Husband and I agreed early on that we would do this regardless of the actual cost. He said "some things are going to cost more and some things less, that's part of the experiment." So, since I've been saving us money making food from scratch, I guess he won't mind that I've spent $45 on chocolate at the local organic store. Good Grief!
And I didn't even get that much. I wonder how big a pile of snickers bars you can get for $45. Mainly I wanted baking chocolate. I didn't REALLY need the $5 each fancy chocolate for eating, but I figured I'd try a few brands that are made with whole ingredients so that you, the reader can find the best one. I'm a giver, what can I say.
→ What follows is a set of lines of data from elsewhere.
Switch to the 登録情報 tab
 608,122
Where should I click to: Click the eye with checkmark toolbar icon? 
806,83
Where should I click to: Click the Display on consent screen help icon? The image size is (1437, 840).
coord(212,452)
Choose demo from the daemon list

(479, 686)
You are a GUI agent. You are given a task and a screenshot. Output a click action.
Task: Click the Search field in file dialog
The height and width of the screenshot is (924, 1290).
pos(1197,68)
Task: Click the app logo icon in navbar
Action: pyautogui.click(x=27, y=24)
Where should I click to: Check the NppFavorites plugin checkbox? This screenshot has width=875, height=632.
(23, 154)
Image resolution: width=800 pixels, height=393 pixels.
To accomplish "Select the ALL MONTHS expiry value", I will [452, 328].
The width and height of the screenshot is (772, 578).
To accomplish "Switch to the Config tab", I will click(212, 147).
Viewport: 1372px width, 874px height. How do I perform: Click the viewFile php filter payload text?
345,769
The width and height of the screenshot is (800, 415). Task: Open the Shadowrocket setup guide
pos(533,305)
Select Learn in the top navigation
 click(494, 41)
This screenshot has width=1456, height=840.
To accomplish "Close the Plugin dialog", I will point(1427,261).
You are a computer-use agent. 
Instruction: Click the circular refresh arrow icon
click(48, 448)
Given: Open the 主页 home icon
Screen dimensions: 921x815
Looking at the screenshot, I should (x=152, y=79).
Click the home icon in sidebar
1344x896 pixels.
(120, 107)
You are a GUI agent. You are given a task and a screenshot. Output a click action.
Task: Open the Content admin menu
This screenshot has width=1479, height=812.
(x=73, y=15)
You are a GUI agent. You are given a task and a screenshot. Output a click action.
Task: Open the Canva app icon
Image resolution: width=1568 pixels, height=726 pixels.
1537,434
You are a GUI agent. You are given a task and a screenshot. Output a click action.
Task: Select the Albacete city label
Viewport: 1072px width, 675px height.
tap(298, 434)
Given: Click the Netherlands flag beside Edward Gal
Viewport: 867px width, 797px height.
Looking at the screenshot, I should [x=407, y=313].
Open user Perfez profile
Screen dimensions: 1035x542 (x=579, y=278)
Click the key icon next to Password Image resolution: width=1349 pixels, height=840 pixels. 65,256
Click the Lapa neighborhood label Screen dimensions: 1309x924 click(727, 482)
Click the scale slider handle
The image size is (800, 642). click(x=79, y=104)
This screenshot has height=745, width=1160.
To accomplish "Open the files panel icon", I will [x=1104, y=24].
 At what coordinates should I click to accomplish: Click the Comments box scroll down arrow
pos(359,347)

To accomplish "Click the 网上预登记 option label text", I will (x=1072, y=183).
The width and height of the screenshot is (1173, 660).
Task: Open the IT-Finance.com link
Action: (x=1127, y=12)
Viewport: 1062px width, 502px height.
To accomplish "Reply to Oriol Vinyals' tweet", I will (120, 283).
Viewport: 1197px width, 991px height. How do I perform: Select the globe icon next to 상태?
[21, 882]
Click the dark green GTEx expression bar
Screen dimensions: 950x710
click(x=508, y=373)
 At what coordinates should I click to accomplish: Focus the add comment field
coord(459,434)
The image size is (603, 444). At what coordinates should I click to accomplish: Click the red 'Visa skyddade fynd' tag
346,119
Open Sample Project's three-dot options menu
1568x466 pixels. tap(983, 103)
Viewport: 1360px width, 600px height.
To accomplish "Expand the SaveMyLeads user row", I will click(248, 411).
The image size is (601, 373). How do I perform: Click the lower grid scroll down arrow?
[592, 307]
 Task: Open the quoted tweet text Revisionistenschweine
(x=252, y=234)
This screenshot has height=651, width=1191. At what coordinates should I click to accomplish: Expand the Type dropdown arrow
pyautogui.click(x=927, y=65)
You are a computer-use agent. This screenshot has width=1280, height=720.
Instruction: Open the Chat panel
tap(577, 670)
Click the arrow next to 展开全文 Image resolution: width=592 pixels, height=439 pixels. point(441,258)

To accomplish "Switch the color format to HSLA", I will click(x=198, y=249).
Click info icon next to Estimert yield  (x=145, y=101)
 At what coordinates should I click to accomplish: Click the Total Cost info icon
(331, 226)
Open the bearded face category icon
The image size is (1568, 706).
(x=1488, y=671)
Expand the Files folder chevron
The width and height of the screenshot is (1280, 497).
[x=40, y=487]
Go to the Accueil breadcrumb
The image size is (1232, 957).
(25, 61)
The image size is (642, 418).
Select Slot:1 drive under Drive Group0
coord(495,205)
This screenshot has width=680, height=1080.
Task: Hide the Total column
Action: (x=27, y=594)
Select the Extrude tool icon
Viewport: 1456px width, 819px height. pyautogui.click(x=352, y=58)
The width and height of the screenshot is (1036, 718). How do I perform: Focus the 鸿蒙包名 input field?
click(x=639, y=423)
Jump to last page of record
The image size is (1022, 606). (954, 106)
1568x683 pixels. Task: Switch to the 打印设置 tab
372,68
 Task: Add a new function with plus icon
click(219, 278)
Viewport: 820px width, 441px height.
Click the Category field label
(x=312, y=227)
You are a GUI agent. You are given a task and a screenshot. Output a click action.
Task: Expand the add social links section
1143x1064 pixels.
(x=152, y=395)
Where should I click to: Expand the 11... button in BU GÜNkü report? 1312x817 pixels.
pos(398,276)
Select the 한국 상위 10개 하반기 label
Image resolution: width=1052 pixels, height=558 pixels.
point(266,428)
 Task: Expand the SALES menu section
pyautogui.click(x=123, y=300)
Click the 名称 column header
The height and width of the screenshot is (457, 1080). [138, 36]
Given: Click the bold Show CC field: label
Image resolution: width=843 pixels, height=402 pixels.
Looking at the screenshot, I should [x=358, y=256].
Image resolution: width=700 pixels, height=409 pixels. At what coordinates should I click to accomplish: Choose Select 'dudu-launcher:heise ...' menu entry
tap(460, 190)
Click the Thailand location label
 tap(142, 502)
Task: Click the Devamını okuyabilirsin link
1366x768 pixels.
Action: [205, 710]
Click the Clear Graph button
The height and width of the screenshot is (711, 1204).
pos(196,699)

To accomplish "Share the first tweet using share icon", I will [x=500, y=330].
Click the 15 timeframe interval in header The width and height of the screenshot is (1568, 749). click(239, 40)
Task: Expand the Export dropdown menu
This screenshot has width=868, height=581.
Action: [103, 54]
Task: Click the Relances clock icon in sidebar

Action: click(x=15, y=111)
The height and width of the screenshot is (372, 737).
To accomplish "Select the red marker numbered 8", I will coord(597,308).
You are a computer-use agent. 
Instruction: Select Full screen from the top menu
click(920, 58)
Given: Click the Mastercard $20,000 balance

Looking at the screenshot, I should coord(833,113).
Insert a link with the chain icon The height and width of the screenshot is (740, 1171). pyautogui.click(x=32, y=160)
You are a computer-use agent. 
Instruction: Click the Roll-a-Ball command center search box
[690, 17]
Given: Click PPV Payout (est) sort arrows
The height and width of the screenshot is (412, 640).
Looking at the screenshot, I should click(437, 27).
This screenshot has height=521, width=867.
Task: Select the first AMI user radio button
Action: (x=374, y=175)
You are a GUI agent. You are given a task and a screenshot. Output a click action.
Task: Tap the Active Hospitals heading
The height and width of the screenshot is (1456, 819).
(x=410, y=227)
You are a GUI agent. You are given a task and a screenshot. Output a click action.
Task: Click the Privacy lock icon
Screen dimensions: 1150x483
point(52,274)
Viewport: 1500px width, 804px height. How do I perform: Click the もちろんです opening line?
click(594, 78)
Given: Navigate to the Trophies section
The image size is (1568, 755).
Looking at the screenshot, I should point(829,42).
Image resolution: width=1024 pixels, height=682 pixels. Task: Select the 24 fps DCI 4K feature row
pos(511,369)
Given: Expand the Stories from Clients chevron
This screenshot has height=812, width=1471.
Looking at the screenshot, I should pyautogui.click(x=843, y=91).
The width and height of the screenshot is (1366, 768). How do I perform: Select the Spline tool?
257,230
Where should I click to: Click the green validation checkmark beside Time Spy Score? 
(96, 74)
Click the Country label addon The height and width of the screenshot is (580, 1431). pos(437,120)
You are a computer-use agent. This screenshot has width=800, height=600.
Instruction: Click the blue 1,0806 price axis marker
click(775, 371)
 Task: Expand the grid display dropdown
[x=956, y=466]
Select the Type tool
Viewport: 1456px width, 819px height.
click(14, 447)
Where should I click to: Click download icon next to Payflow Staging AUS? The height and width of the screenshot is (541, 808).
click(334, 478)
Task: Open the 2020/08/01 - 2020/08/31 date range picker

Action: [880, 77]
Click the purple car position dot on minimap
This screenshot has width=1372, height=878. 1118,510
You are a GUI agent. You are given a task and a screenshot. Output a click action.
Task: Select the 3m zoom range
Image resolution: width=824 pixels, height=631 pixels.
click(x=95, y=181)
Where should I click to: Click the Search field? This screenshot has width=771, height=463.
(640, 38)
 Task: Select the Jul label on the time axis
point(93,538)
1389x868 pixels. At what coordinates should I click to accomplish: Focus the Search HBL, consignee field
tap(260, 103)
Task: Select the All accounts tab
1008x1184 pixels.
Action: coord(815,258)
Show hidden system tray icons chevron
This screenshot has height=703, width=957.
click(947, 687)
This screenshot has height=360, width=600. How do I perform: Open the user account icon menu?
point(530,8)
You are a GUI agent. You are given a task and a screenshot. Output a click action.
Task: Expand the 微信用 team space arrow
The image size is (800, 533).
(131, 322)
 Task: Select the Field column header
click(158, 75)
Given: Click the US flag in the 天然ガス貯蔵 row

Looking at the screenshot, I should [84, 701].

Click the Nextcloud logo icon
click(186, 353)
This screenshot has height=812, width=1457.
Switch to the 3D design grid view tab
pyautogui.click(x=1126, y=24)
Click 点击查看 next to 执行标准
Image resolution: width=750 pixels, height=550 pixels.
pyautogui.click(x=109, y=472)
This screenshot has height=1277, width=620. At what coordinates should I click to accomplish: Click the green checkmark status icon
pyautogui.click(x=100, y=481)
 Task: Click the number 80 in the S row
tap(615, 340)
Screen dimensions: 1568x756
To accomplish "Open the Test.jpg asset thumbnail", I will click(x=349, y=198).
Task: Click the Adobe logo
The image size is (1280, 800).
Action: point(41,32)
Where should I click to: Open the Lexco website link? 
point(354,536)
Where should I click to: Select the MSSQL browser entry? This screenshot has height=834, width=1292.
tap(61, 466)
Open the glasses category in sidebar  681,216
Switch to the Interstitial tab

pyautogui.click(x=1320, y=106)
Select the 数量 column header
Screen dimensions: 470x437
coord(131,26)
The thing that IMMEDIATELY annoyed me about the $9 semi-sweet baking chocolate was that it's not wrapped in convenient one ounce chunks. It's all wrapped up together as 2-100g bars. How am I supposed to follow a recipe with that? it's not even the same weight as my other baking chocolate, so I can't go "ok, I'll just divide it into 8 equal pieces and it'll be fine". Nope, I have to get the scale out I guess. ANNOYING! (As a side note, I googled the company and their website says you can also buy their fair trade chocolate at Safeway and Scoop and Weigh. It may not include baking chocolate, but I'll check it out and see if it's cheaper there than at a specialty organic market.)
I have already come up with how to stretch this chocolate. Baker's Brand unsweetened chocolate is also "additive free", and when mixing it into cakes, I can apparently add an additional Tbsp of sugar to make it more like semisweet. That way, I can save the expensive baking chocolate for things like chocolate chunks in brownies.
The chocolate chips were kind of a whim... I mainly needed the baking chocolate, since I could always cut it up and use it in place of chocolate chips... but they had them, so I figured I'd try them.
I already know I'm not going to use these for terribly much experimentation. Just enough to occasionally get my chocolate fix. It's too expensive.
My brother made a good point. If I am trying to eat like our grandparents and great grandparents did (using available whole ingredients), for them, chocolate would also be very expensive, and therefore used infrequently. I get that. When you can't buy 2 Aero bars for $1, chocolate seems much more like something to hoard and savour.